Not sure when this problem in my book says to calculate by long division the series 1/(1+x) = 1 - x + x^2 - x^3 + ..., and then integrating termwise between 0 and x.

I am really rusty on these types of problems and need help understanding how to even begin T.T. Thanks for the help.

2. Apr 3, 2012

Robert1986

I don't get the integrating between 0 and x part. But have you ever done long division of polynomials? That's all this is, one of the polynomials is $p(x) = 1 + x$ and the other one is $q(x) = 1$. Try working with some other polynomials first, then see if you can pick up the pattern doing it this way.

3. Apr 3, 2012

DEMJR

Not sure if I correctly implemented your response but here is what I tried:

1/(1+x) = 1 + 1/x

-x/(1+x) = -x - 1

x^2/(1+x) = x^2 + x

-x^3/(1+x) = -x^3 - x^2

However, this seems to be incorrect because everything cancels except the 1/x

1/(x+1) = 1 + 1/x - x - 1 + x^2 + x -x^3 - x^3 + ....

I must have misinterpreted your response and this is really starting to get to me. Shouldnt everything cancel to where 1/(x+1) = 1 + 1/x ?

4. Apr 3, 2012

Robert1986

No, you can't do this. You can't break up the denomnator like that. As a simple, example, take x = 0.

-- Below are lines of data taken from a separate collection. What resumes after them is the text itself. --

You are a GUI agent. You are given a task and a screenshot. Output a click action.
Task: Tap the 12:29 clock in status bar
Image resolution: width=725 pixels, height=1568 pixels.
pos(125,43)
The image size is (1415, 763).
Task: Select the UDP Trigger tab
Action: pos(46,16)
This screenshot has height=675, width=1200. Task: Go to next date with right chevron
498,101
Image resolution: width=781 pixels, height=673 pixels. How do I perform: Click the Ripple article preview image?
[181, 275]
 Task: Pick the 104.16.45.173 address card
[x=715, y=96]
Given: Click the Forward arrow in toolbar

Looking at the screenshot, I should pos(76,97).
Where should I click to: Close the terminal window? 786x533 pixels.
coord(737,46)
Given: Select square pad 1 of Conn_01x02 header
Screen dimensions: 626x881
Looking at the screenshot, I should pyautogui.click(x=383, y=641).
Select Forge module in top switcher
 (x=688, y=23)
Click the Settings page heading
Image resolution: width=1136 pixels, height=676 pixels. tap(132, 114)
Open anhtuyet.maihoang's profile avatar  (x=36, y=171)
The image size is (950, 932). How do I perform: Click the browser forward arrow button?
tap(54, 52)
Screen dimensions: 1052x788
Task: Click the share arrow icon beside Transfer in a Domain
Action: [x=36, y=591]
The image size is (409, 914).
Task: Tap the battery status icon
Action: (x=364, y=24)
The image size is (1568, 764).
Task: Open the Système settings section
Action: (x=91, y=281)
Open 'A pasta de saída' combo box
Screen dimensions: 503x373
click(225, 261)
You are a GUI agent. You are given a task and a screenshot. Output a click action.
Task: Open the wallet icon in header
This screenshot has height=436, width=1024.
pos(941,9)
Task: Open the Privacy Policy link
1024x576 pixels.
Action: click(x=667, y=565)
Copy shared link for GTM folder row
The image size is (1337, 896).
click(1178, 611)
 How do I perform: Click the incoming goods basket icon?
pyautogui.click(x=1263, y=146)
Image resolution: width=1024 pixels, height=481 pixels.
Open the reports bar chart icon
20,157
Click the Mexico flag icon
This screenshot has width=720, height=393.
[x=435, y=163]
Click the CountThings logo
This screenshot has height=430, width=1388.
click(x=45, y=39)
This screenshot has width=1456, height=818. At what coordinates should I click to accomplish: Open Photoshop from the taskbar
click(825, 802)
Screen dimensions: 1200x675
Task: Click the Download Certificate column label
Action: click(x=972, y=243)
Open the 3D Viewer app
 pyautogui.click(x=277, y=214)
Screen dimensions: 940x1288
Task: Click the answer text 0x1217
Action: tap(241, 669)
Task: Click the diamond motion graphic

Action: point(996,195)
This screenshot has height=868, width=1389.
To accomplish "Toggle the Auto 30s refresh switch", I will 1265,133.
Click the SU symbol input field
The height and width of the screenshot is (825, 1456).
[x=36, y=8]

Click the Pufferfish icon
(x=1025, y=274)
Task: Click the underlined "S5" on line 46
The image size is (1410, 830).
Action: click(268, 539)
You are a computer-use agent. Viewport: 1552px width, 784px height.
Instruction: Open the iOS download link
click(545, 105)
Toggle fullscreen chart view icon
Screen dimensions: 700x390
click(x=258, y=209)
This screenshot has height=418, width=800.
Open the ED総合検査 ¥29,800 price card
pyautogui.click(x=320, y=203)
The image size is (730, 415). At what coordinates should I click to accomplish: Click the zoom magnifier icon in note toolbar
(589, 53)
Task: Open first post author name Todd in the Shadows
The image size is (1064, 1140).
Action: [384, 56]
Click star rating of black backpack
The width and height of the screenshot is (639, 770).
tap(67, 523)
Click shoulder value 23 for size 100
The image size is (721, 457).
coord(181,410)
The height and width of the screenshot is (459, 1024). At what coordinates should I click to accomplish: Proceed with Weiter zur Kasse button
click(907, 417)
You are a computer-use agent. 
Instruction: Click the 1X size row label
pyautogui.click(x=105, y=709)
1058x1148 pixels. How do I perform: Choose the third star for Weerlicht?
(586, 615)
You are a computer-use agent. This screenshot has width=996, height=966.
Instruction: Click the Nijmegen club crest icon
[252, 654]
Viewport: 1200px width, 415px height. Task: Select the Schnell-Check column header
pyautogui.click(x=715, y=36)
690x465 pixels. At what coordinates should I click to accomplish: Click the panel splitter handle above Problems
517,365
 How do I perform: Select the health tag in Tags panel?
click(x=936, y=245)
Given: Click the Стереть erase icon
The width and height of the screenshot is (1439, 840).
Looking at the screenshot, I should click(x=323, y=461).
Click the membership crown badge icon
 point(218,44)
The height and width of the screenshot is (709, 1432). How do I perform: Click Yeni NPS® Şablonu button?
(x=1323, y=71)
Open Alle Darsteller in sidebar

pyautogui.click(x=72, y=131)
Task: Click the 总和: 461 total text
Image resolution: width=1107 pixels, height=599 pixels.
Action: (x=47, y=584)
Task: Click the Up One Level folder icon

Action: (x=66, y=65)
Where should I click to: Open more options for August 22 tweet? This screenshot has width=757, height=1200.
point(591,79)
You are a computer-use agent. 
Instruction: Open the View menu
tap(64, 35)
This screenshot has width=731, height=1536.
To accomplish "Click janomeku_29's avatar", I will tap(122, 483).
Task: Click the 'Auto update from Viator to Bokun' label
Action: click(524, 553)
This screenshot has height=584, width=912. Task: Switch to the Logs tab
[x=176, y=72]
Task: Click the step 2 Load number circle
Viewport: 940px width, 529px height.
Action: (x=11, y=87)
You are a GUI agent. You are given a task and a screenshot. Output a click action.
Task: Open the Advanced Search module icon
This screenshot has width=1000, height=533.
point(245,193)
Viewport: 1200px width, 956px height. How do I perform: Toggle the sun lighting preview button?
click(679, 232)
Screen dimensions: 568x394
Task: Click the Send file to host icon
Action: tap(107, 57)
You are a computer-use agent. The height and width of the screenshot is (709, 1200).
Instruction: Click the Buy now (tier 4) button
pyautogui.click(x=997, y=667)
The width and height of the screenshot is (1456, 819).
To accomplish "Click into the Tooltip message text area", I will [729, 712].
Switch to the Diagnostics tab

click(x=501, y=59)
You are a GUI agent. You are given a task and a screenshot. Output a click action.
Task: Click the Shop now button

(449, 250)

I suggest googling "long division of polynomials" and look at some examples, then try it with your problem.

5. Apr 3, 2012

HallsofIvy

1+ x)1- x+ x^2- x^3+ ...

Obviously 1 divides into 1 1 time so we have then subtract
1- x+ x^2- x^3+ ...
1+ x
__________________________
-2x+ x^2- x^3+....

And 1 divides into -2x -2x times. Multiplying and subtract
-2x+ x^2- x^3+ ...
-2x- 2x^2
_________________
3x^2- x^3+...

Now 1 divides into that 3x^2 times so multiplying and subtracting
3x^2- x^3+ x^4- x^5
3x^2+3x^3
__________________
-3x^3+ x^4- x^5

So far we have 1- 2x+ 3x^2. See the pattern?

6. Apr 3, 2012

rcgldr

long hand division example:
Code (Text):

1      - x + x^2 - x^3 + ...
-------------------------------
1 + x | 1
1  + x
------
- x
- x  - x^2
----------
x^2
x^2 + x^3
----------
- x^3
- x^3  - x^4
------------
x^4
...

7. Apr 3, 2012

DEMJR

Thanks. I see the pattern and realize my mistake in my previous post (so silly of me). I did it for the next few terms and got it to be 1 - 2x + 3x^2 - 4x^3 + 5x^4 - 6x^5

How can I use the pattern to integrate termwise between 0 and x?

I forgot to mention in the original post that we are interested in -1 < x <= 1.

8. Apr 4, 2012

rcgldr

I think you're supposed to integrate each term, but since this is a sum, there's no reason these couldn't all be combined into one integral:

$$\int_0^x 1 dx - \int_0^x x dx + \int_0^x x^2 dx - \int_0^x x^3 dx \ + \ ...$$

Last edited: Apr 4, 2012